ЗАДАНИЕ:
Процитируйте отрывок из текста для чтения, начиная со слов «Повезли нас туда» и заканчивая словами «эту машину уничтожения?».

ТЕКСТ ДЛЯ ЧТЕНИЯ:
^^^^^^^^

Вот так пересеклись наши пути-дороги. Кто же был этот
немец? Это осталось тайной, можно только было строить всякие догадки. Рассказывал
Кива обо всем этом очень просто, даже с какой-то долей иронии, а это производило
сильнейшее впечатление. Много пришлось пережить парню в свои семнадцать лет. Так
я впервые столкнулся с темой немецких лагерей смерти. А позже мне пришлось увидеть
весь этот ужас своими глазами, посетив в Польше аналогичный лагерь в Треблинке.
Повезли нас туда на экскурсию. Не буду описывать все увиденное
там, это достаточно хорошо известно теперь по документальным фильмам и литературе.
Скажу только, что меня все время не покидала мысль, что такого в двадцатом веке
не может быть. Как могли люди опуститься до такого состояния, как могли изобрести
и осуществить эту машину уничтожения?

^^^^^^^^

ДАННЫЕ:
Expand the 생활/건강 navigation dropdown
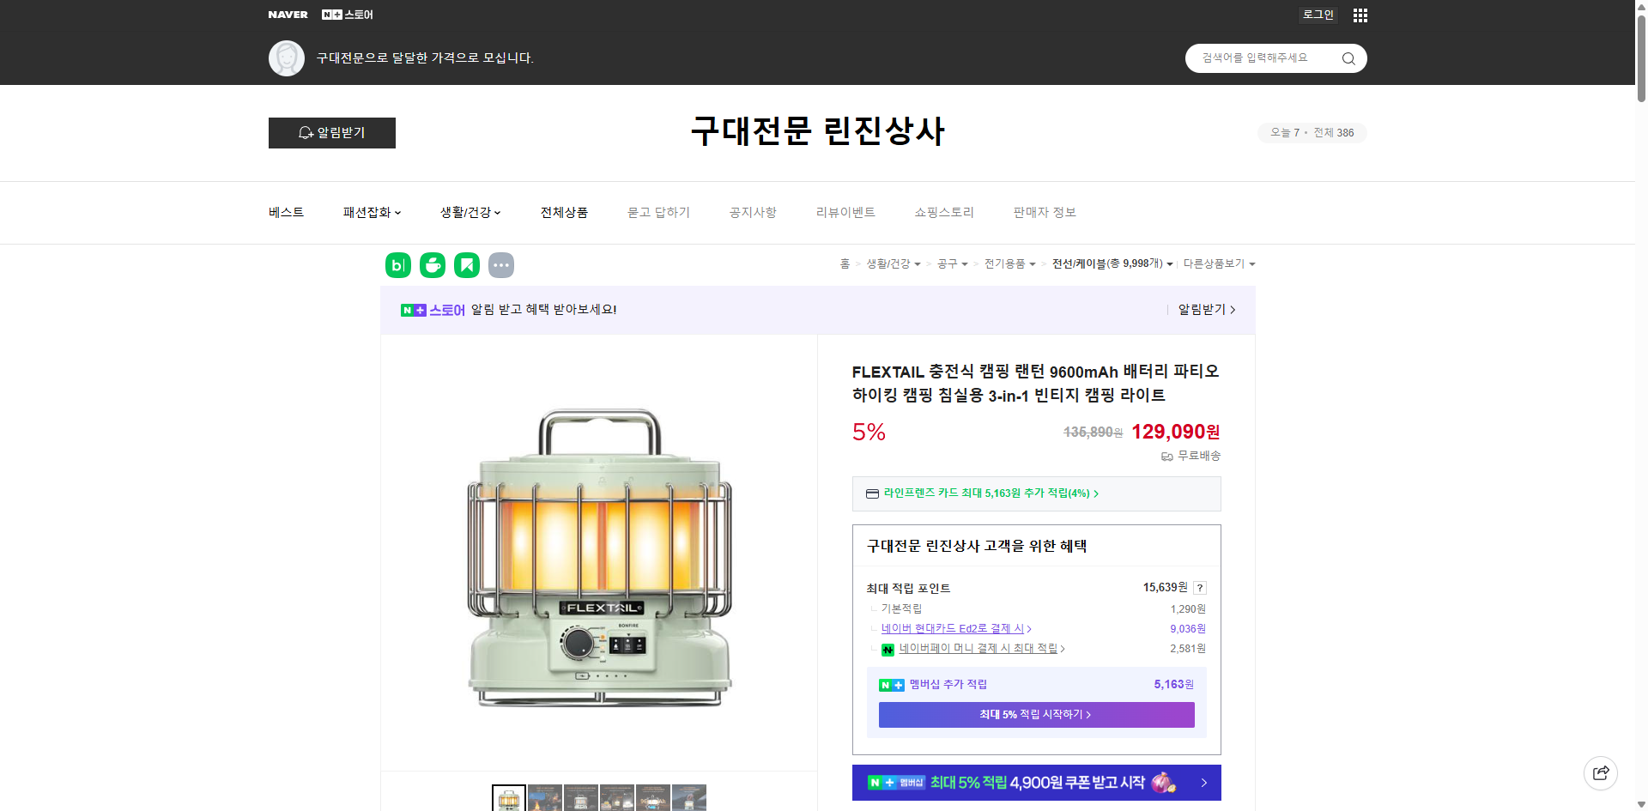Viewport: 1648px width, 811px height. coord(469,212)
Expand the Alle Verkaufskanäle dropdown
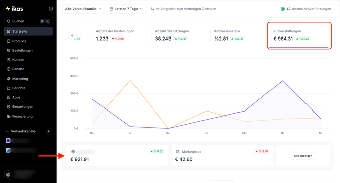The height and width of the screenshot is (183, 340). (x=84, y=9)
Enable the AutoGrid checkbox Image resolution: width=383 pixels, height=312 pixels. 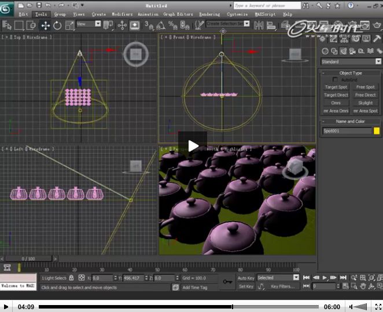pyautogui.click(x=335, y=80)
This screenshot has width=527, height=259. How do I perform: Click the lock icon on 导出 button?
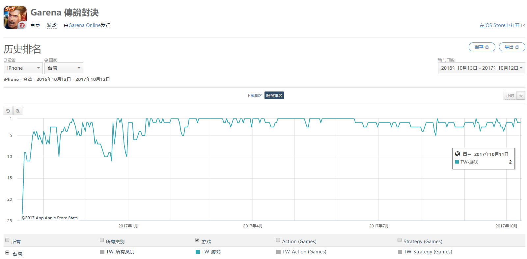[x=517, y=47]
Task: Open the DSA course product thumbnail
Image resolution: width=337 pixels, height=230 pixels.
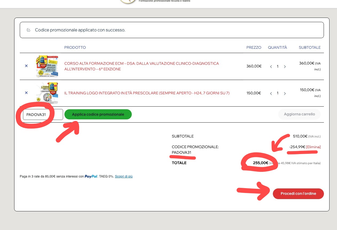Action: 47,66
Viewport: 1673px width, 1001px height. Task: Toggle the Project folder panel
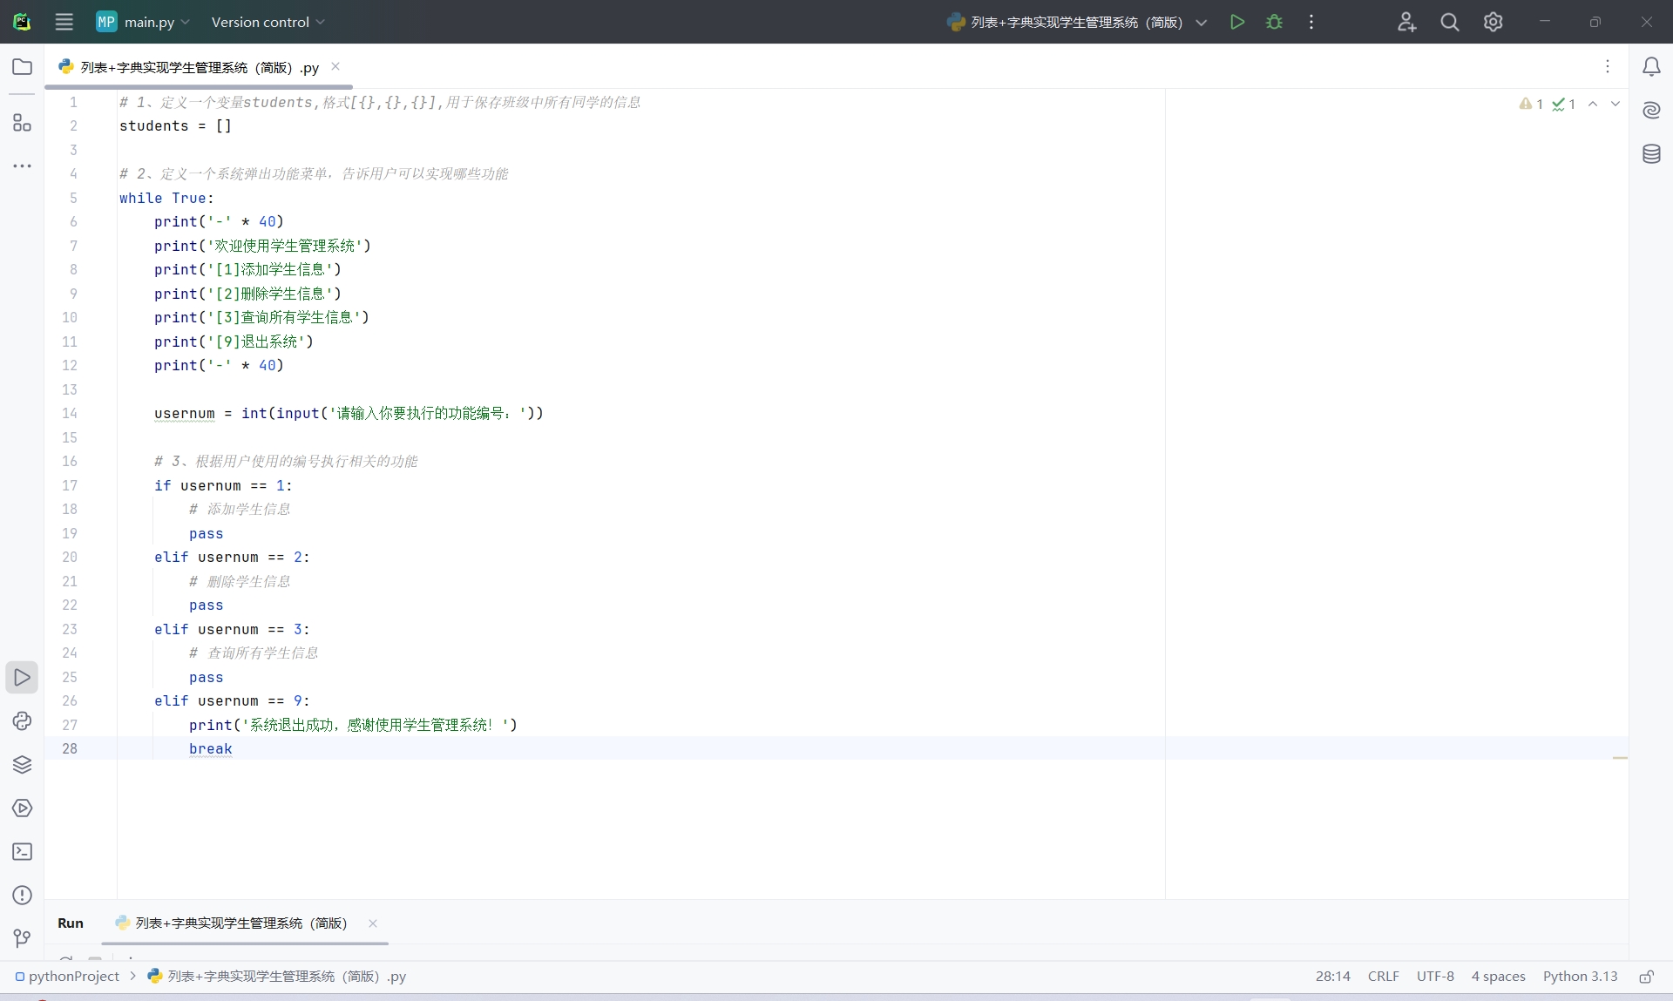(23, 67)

^^^^^^^^

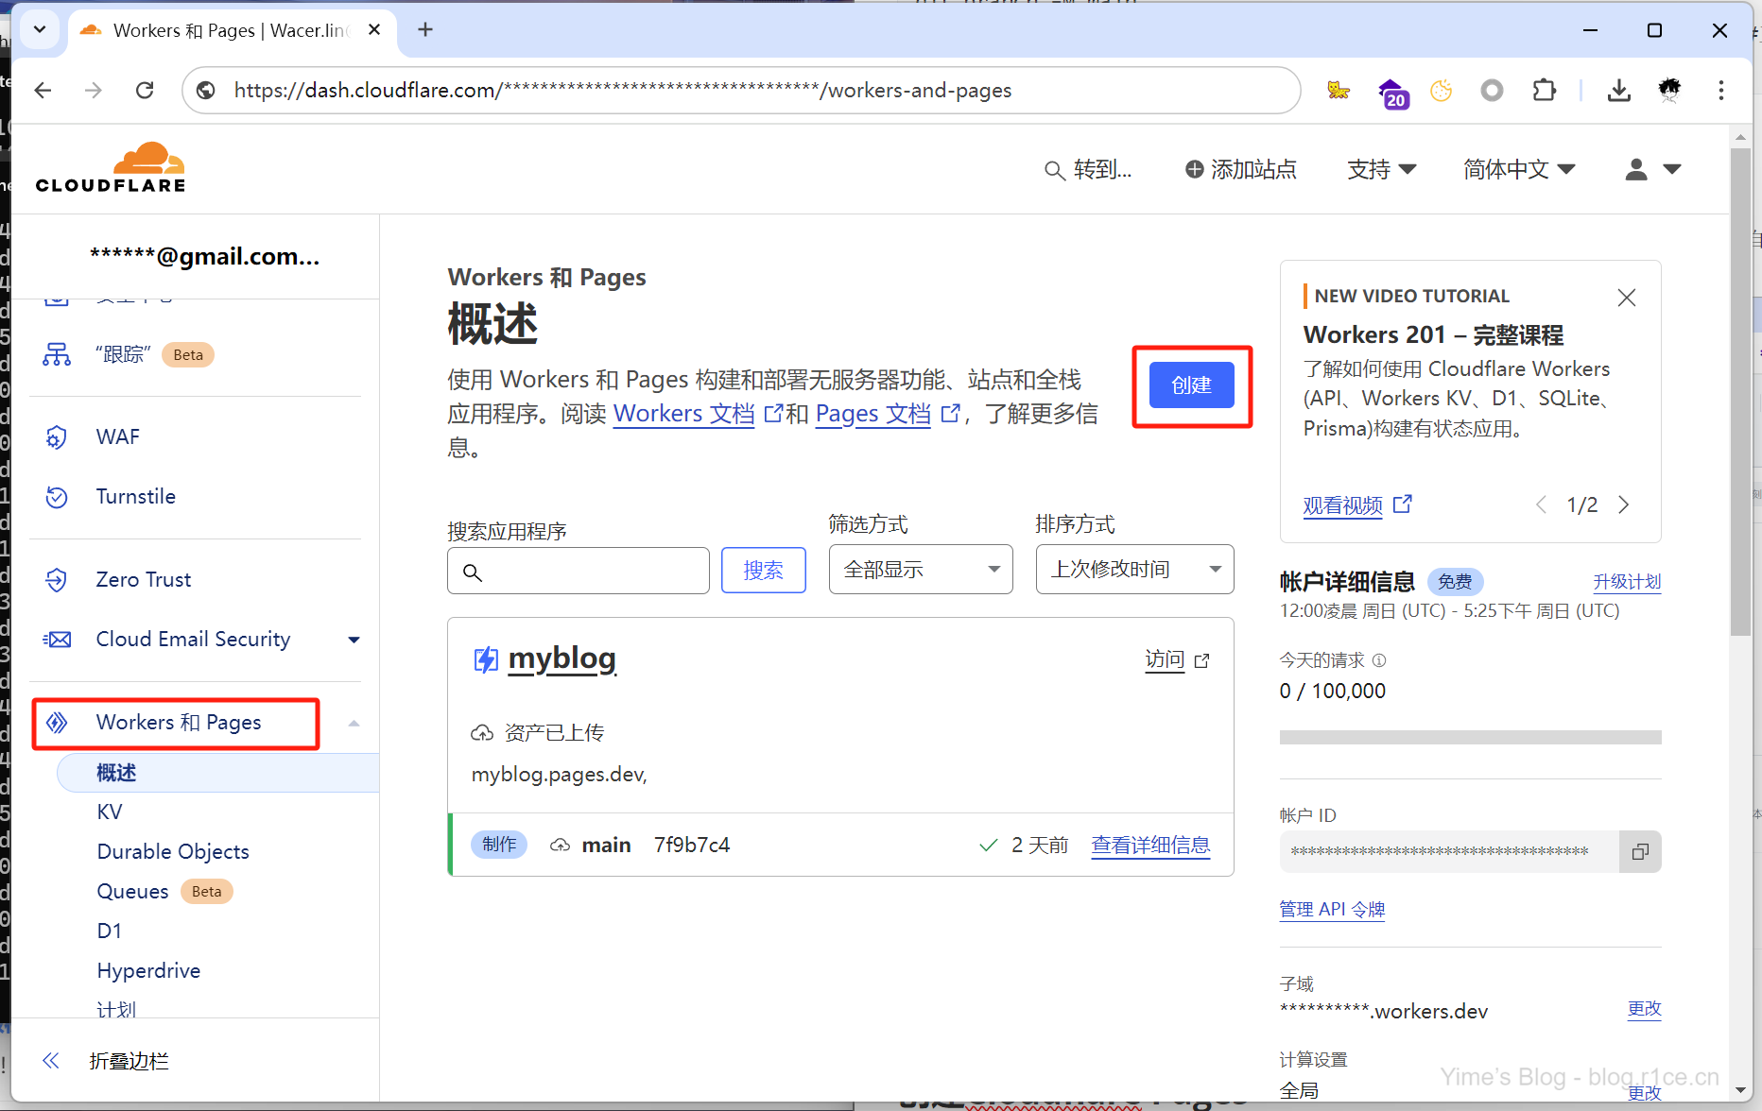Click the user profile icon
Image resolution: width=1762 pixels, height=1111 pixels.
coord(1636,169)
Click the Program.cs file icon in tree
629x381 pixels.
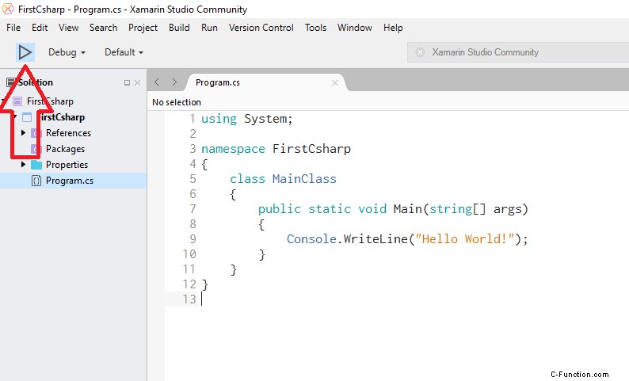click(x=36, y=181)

^^^^^^^^

ОТВЕТ:
Повезли нас туда на экскурсию. Не буду описывать все увиденное
там, это достаточно хорошо известно теперь по документальным фильмам и литературе.
Скажу только, что меня все время не покидала мысль, что такого в двадцатом веке
не может быть. Как могли люди опуститься до такого состояния, как могли изобрести
и осуществить эту машину уничтожения?